WORK ITEM
Somewhere below is a line with "Switch to the Machine Properties tab" and, later, a line with "Given: Add a new level in the M1 slot"; repeat those two lines and all the lines between them, exactly as they are.

Stored items from a collection
--------------------------------
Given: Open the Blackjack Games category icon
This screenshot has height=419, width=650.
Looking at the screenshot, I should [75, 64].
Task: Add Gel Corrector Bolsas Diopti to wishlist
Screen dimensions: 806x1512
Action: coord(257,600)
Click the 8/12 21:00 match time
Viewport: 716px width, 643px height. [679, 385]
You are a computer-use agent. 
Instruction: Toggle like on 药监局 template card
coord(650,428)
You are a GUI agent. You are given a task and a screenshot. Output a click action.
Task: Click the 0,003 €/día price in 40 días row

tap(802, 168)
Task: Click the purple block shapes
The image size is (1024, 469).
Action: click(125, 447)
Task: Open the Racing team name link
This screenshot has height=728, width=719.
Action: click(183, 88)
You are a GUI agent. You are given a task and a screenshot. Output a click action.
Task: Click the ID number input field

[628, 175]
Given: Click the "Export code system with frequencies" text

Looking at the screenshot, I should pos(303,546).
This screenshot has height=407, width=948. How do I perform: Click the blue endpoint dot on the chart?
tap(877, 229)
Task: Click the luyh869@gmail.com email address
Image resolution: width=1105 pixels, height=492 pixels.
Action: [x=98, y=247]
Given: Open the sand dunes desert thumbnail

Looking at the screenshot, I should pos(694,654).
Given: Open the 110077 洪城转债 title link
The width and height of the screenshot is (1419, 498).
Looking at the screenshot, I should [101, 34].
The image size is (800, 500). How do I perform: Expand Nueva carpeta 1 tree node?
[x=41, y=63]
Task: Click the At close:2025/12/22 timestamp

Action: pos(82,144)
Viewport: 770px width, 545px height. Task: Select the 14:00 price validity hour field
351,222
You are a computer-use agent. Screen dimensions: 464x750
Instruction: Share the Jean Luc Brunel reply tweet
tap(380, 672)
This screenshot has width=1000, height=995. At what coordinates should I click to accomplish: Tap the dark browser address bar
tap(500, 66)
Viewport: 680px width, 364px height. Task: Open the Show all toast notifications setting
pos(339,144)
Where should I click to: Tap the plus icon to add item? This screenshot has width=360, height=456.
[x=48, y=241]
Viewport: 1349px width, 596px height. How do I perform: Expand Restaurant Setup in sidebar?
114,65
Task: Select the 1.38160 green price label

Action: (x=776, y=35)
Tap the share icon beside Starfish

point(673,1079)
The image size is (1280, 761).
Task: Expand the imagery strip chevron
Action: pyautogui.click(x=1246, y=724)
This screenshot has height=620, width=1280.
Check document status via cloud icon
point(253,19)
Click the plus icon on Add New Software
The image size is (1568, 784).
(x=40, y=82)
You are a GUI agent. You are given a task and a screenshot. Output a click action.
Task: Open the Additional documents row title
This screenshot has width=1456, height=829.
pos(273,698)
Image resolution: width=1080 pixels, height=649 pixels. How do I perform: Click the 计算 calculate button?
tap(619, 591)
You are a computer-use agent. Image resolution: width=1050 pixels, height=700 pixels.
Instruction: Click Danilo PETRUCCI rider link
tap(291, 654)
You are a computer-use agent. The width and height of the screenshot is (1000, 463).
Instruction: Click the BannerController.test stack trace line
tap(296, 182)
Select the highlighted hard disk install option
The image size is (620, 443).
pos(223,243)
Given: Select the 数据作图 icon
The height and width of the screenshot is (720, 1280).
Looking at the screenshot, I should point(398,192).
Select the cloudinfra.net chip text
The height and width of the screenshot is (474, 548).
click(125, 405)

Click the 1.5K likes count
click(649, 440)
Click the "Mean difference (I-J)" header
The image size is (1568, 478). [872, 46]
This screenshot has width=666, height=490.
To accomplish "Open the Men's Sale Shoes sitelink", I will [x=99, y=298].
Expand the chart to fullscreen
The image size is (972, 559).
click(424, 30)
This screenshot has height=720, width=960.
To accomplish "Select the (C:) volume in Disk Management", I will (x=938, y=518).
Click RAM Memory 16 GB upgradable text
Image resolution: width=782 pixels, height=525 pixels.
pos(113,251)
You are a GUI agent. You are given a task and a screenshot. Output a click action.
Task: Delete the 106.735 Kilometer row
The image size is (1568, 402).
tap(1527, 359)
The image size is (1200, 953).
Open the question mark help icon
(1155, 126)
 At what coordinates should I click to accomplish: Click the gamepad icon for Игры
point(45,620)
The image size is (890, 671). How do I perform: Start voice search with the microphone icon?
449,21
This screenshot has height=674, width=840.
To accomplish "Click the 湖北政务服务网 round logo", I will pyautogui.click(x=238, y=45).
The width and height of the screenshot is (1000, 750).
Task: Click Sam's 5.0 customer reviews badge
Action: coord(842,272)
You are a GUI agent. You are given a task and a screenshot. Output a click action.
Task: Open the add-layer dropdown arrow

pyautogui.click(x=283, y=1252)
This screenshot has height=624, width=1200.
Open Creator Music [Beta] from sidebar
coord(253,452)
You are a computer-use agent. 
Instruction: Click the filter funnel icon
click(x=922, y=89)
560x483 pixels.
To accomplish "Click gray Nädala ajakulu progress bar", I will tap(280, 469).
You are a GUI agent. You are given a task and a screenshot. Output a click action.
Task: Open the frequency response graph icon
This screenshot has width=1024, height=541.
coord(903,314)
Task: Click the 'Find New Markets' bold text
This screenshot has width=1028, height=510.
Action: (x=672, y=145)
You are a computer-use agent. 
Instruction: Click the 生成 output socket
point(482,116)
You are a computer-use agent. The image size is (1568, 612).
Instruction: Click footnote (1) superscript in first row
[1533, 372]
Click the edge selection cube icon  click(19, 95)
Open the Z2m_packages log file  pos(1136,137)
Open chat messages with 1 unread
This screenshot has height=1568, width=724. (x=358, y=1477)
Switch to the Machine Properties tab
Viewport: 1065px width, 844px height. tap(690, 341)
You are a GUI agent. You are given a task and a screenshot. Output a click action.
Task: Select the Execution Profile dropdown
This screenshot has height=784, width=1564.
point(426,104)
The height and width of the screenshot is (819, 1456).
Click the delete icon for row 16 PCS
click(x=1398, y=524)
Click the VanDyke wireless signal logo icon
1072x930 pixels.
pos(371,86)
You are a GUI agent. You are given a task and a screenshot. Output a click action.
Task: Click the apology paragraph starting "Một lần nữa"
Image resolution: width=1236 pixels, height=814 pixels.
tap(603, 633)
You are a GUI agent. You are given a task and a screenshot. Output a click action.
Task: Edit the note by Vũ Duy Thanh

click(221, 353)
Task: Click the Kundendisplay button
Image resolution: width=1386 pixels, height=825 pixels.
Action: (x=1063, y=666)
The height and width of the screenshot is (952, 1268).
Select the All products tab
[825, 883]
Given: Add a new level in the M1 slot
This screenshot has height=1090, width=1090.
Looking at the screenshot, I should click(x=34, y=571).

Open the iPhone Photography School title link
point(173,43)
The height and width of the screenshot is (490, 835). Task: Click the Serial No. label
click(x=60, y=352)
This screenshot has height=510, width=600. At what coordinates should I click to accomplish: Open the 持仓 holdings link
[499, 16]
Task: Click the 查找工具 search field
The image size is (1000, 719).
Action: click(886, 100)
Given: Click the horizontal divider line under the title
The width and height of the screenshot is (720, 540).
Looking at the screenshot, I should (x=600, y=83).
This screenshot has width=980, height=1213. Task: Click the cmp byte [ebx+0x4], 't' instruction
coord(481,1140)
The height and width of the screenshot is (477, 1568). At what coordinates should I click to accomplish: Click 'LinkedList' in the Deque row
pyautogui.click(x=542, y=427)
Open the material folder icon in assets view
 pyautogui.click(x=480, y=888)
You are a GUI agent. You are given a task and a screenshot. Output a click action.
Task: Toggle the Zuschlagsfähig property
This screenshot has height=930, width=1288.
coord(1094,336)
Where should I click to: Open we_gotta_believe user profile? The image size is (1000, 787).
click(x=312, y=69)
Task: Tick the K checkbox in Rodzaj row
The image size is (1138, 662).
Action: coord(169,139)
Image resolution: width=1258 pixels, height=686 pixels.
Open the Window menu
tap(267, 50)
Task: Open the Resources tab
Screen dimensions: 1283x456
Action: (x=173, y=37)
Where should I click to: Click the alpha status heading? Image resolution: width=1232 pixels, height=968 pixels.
--------------------------------
WRITTEN ANSWER
Switch to the Machine Properties tab
Viewport: 1065px width, 844px height. tap(690, 341)
You are a GUI agent. You are given a task and a screenshot. Output a click action.
Task: Select the Execution Profile dropdown
This screenshot has height=784, width=1564.
point(426,104)
The height and width of the screenshot is (819, 1456).
Click the delete icon for row 16 PCS
click(x=1398, y=524)
Click the VanDyke wireless signal logo icon
1072x930 pixels.
pos(371,86)
You are a GUI agent. You are given a task and a screenshot. Output a click action.
Task: Click the apology paragraph starting "Một lần nữa"
Image resolution: width=1236 pixels, height=814 pixels.
tap(603, 633)
You are a GUI agent. You are given a task and a screenshot. Output a click action.
Task: Edit the note by Vũ Duy Thanh

click(221, 353)
Task: Click the Kundendisplay button
Image resolution: width=1386 pixels, height=825 pixels.
Action: (x=1063, y=666)
The height and width of the screenshot is (952, 1268).
Select the All products tab
[825, 883]
Given: Add a new level in the M1 slot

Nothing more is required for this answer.